> _PROBLEM_:
When you reach the line with "The height and width of the screenshot is (816, 1249)." in the listing below, transcribe it and each line after it up to and including the line with "Bookmark this page", exactly and with nothing else.

> _DATASET EXTRACT_:
--- --- ---

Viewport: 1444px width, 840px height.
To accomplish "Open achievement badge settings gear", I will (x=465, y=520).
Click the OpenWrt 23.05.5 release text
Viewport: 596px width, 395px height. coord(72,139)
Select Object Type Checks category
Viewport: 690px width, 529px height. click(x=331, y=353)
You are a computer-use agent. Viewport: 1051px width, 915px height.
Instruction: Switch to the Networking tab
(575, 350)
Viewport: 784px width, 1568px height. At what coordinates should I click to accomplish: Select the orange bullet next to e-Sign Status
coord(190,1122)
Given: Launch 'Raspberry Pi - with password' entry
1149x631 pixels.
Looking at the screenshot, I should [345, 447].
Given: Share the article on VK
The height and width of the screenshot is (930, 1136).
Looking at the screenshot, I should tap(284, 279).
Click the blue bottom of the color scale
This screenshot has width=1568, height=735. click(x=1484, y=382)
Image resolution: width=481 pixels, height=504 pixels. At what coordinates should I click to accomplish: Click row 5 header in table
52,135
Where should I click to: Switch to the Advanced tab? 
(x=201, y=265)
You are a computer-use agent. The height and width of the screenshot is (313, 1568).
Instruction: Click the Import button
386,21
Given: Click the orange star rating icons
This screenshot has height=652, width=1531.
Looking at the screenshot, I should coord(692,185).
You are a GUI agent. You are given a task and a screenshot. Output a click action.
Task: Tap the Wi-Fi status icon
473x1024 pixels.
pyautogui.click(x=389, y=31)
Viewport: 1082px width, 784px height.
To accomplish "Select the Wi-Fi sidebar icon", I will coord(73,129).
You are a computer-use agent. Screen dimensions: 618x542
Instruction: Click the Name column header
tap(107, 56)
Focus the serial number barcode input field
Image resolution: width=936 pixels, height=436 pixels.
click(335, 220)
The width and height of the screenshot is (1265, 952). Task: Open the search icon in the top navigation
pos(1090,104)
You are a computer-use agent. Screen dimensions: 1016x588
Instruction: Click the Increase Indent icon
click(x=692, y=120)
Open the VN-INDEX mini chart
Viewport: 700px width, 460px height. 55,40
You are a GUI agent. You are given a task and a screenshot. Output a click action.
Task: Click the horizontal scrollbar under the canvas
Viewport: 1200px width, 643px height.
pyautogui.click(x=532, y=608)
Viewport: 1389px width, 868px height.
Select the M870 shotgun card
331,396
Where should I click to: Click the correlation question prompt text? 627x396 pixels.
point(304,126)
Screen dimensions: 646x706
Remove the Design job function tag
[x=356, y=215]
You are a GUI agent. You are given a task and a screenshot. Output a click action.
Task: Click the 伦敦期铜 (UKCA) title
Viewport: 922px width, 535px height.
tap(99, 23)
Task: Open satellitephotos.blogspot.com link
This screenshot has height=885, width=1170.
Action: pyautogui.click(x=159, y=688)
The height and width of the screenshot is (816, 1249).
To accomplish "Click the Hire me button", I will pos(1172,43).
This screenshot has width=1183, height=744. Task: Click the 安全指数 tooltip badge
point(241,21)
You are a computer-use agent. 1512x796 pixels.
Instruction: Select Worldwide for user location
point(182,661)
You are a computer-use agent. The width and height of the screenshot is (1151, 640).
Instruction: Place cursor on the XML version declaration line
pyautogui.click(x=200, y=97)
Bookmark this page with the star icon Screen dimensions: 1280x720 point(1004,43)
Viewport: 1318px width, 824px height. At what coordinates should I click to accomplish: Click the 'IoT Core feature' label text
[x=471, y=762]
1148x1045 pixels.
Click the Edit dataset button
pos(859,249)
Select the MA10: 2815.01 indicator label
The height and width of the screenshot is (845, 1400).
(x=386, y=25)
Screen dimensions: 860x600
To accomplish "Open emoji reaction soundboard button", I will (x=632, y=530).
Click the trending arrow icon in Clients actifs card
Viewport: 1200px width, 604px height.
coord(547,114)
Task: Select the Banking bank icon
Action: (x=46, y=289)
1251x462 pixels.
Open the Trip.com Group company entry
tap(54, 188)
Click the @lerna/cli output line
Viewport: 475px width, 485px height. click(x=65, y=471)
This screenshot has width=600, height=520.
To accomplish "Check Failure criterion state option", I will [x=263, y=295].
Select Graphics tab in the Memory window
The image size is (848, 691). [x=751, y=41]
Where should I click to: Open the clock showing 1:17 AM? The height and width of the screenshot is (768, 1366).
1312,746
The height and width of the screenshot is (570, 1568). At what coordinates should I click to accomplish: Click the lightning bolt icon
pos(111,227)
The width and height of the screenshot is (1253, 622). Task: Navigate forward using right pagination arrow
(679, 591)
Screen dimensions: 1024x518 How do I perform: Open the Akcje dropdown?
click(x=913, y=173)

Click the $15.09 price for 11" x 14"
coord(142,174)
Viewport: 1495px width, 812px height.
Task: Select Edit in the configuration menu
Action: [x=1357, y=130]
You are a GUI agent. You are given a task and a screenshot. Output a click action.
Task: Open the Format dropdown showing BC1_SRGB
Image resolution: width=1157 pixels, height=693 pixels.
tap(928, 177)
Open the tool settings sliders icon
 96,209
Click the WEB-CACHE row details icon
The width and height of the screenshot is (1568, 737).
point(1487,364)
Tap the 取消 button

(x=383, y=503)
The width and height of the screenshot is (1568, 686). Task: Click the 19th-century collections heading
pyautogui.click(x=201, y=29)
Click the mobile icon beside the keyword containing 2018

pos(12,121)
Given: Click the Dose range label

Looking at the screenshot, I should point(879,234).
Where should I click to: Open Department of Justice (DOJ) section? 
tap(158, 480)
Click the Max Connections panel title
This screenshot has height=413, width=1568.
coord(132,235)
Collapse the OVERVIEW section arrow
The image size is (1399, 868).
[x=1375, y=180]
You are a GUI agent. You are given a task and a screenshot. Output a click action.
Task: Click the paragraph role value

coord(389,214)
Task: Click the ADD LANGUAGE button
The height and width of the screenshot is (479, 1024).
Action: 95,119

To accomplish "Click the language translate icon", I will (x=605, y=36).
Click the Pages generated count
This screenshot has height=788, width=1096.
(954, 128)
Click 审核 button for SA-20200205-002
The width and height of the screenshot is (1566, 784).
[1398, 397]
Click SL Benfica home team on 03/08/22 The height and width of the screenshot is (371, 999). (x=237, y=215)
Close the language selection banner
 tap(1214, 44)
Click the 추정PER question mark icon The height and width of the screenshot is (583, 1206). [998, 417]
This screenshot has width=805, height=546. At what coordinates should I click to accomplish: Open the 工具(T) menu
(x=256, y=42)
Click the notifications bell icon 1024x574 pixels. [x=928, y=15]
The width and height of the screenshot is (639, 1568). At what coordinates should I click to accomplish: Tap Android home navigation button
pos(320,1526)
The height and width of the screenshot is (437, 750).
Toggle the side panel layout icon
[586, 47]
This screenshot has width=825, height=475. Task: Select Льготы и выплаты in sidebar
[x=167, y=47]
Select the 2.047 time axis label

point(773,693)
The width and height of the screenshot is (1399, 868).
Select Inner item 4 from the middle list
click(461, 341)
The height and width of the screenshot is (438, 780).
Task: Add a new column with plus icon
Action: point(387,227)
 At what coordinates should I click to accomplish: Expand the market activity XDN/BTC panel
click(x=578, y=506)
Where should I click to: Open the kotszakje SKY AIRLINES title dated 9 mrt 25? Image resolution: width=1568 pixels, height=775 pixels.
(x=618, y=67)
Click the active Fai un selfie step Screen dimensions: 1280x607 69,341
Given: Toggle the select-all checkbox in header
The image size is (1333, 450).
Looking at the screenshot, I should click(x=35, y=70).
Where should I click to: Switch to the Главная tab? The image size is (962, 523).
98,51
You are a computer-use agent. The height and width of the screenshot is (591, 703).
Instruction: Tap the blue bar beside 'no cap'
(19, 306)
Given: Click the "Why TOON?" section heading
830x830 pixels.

--- --- ---

> _RESPONSE TO THIS EXERCISE_:
The height and width of the screenshot is (816, 1249).
To accomplish "Click the Hire me button", I will pos(1172,43).
This screenshot has width=1183, height=744. Task: Click the 安全指数 tooltip badge
point(241,21)
You are a computer-use agent. 1512x796 pixels.
Instruction: Select Worldwide for user location
point(182,661)
You are a computer-use agent. The width and height of the screenshot is (1151, 640).
Instruction: Place cursor on the XML version declaration line
pyautogui.click(x=200, y=97)
Bookmark this page with the star icon Screen dimensions: 1280x720 point(1004,43)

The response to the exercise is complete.